If we no longer sell a product, this is unfortunately often due to insufficient demand for the product in question. In certain cases, it could also be because the product’s profitability has been too low or even negative. The launch of new product types can sometimes be difficult if we lack a brand that can carry them, at the same time that the necessary marketing investments would be so high that they wouldn’t be profitable.

2. How will you meet your margin target?

Profitable growth will contribute to higher earnings. Our aim is to grow in line with the market while at the same time focusing on growth in pick & mix, where we see good potential. We can also consider additional acquisitions. We are currently implementing the Lean 2020 programme in the supply chain that will help to boost profitability. Furthermore, we are committed to driving profitability in our past acquisitions. Lastly, we have deployed a joint ERP system throughout the Group that will create better conditions for strengthening profitability.

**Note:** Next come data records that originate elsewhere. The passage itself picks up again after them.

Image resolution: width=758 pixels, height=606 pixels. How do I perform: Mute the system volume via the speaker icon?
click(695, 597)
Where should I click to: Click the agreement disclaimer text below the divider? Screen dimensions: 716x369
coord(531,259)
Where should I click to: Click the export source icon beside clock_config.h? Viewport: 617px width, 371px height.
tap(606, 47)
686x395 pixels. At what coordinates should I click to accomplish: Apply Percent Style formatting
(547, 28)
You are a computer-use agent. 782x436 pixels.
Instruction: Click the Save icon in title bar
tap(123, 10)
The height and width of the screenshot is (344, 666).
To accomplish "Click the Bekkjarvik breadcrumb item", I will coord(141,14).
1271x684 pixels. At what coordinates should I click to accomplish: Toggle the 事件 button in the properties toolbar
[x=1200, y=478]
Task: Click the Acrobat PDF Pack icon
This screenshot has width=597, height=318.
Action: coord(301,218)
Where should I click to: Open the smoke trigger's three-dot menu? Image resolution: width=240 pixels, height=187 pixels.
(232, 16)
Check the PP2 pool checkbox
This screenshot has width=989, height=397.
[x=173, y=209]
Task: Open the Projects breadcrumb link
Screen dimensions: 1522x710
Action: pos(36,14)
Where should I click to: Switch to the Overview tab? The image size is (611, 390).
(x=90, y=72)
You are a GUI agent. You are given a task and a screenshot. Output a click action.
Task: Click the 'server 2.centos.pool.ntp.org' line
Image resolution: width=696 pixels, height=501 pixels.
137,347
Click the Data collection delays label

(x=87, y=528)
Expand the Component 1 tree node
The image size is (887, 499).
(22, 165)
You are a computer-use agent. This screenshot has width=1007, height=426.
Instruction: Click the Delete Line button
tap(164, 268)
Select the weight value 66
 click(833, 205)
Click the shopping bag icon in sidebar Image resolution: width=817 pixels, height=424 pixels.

3. When will you meet your 14 per cent margin target for adjusted operating profit?

In recent years we have successively strengthened our margin and in 2016 achieved a level of 13.0, which is an improvement compared to earlier years. However, we have not set a specific timeline for reaching the target.

4. What is your pricing strategy?

We adjust our prices based mainly on fluctuations in raw material costs and exchange rates. This means that over time, Cloetta will hopefully avoid the impact of cost trends for raw materials. Sometimes we also adjust prices in connection with initiatives such as new product launches or changes in packages.

5. Do you plan to make additional acquisitions, and if so, in which countries?

We aim to pursue acquisitions that are consistent with our Munchy Moments strategy. This means that we acquire companies with impulse-driven brands that are well suited to our distribution chain.

6. Will you use the strong cash flow for acquisitions, to reduce debt or to pay dividends to the shareholders?

In 2016 we met our targeted net debt/EBITDA ratio of 2.5x and now feel that we have the capacity for both acquisitions and share dividends. The dividend payout ratio should be 40 – 60 per cent of net profit. However, we see no reason to reduce the net debt/EBITDA ratio to a level much lower than 2.5x.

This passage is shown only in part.